We present LightVLA, a simple yet effective differentiable token pruning framework for vision-language-action (VLA) models. While VLA models have shown impressive capability in executing real-world robotic tasks, their deployment on resource-constrained platforms is often bottlenecked by the heavy attention-based computation over large sets of visual tokens. LightVLA addresses this challenge through adaptive, performance-driven pruning of visual tokens: It generates dynamic queries to evaluate visual token importance, and adopts Gumbel softmax to enable differentiable token selection.

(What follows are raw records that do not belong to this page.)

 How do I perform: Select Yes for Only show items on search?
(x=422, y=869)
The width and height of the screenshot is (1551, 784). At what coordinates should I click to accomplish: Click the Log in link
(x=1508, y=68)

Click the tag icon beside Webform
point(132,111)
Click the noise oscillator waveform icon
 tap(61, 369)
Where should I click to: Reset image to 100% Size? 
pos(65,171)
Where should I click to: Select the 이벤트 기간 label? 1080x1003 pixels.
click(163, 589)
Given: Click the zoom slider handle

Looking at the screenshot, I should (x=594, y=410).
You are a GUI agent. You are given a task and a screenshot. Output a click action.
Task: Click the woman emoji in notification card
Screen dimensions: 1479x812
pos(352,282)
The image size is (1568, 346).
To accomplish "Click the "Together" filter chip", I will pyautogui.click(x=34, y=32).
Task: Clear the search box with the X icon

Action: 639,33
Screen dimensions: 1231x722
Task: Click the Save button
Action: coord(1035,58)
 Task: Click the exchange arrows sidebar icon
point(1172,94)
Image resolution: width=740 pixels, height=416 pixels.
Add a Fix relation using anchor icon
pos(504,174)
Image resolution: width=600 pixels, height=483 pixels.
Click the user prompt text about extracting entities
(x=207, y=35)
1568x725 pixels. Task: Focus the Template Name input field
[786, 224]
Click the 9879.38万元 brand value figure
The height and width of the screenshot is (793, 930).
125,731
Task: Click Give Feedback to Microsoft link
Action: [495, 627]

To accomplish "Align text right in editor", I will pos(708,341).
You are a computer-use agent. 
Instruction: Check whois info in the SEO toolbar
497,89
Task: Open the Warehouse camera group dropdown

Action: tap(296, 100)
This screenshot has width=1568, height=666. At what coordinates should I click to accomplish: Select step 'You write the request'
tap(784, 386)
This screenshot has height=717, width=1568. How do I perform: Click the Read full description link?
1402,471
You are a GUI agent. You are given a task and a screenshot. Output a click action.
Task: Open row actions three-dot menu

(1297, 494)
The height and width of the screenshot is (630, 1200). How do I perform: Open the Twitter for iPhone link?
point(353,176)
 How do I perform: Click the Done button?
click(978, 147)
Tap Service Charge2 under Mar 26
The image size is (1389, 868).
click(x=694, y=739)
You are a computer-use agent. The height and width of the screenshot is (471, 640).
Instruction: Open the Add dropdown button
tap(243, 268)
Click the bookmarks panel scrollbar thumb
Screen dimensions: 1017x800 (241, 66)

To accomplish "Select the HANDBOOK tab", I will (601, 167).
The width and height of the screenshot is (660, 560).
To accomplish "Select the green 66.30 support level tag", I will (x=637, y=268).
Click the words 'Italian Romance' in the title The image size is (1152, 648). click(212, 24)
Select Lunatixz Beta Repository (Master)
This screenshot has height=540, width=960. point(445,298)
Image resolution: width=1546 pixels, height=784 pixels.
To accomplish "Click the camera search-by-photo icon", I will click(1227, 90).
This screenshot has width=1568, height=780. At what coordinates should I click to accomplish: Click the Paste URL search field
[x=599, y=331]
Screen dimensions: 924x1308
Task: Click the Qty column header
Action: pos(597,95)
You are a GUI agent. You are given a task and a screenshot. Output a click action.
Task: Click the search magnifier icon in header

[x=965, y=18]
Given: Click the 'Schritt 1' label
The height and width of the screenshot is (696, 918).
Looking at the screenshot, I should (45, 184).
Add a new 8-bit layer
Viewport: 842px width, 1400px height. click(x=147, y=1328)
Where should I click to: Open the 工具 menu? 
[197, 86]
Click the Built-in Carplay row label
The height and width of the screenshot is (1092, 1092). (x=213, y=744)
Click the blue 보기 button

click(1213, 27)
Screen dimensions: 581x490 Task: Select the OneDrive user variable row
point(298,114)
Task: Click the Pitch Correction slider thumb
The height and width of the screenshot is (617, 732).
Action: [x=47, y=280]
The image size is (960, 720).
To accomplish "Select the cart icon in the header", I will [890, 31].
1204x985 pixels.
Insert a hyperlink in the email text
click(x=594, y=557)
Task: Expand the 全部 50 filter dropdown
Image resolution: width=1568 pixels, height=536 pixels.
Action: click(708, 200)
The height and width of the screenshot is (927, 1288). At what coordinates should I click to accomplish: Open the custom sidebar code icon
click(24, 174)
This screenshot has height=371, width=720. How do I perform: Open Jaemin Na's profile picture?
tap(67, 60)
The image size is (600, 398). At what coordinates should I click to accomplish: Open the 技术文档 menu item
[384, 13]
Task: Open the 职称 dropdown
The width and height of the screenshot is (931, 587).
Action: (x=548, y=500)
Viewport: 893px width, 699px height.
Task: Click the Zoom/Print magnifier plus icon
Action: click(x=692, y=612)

Through fine-tuning, LightVLA learns to preserve the most informative visual tokens while pruning tokens which do not contribute to task execution, thereby improving efficiency and performance simultaneously. Notably, LightVLA requires no heuristic magic numbers and introduces no additional trainable parameters, making it compatible with modern inference frameworks. Experimental results demonstrate that LightVLA outperforms different VLA models and existing token pruning methods across diverse tasks on the LIBERO benchmark, achieving higher success rates with substantially reduced computational overhead. Specifically, LightVLA reduces FLOPs and latency by 59.1% and 38.2% respectively, with a 2.6% improvement in task success rate. Meanwhile, we also investigate the learnable query-based token pruning method LightVLA* with additional trainable parameters, which also achieves satisfactory performance. Our work reveals that as VLA pursues optimal performance, LightVLA spontaneously learns to prune tokens from a performance-driven perspective. To the best of our knowledge, LightVLA is the first work to apply adaptive visual token pruning to VLA tasks with the collateral goals of efficiency and performance, marking a significant step toward more efficient, powerful and practical real-time robotic systems.

Paper Structure

This paper contains 17 sections, 7 equations, 5 figures, 5 tables.

Figures (5)

  • Figure 1: LightVLA achieves better performance than common VLA models and acceleration methods with fewer visual tokens, yielding efficient computation and lower latency.
  • Figure 2: Illustration of the proposed LightVLA framework. Gray regions indicate the use of Gumbel-softmax for differentiable token selection.
  • Figure 3: An example of LIBERO-Long task: 'Put both moka pots on the stove'. Each frame consists of 4 images. Upper left: The 3rd person view camera. Upper right: The wrist camera. Lower left: The 3rd person view camera with pruned tokens masked. Lower right: The wrist camera with pruned tokens masked.
  • Figure 4: Illustration of LightVLA$^*$ when pruning visual tokens at the vision encoder with the learnable query.
  • Figure 5: Illustration of LightVLA$^*$ when pruning visual tokens at the first decoder layer of LLM with the learnable query.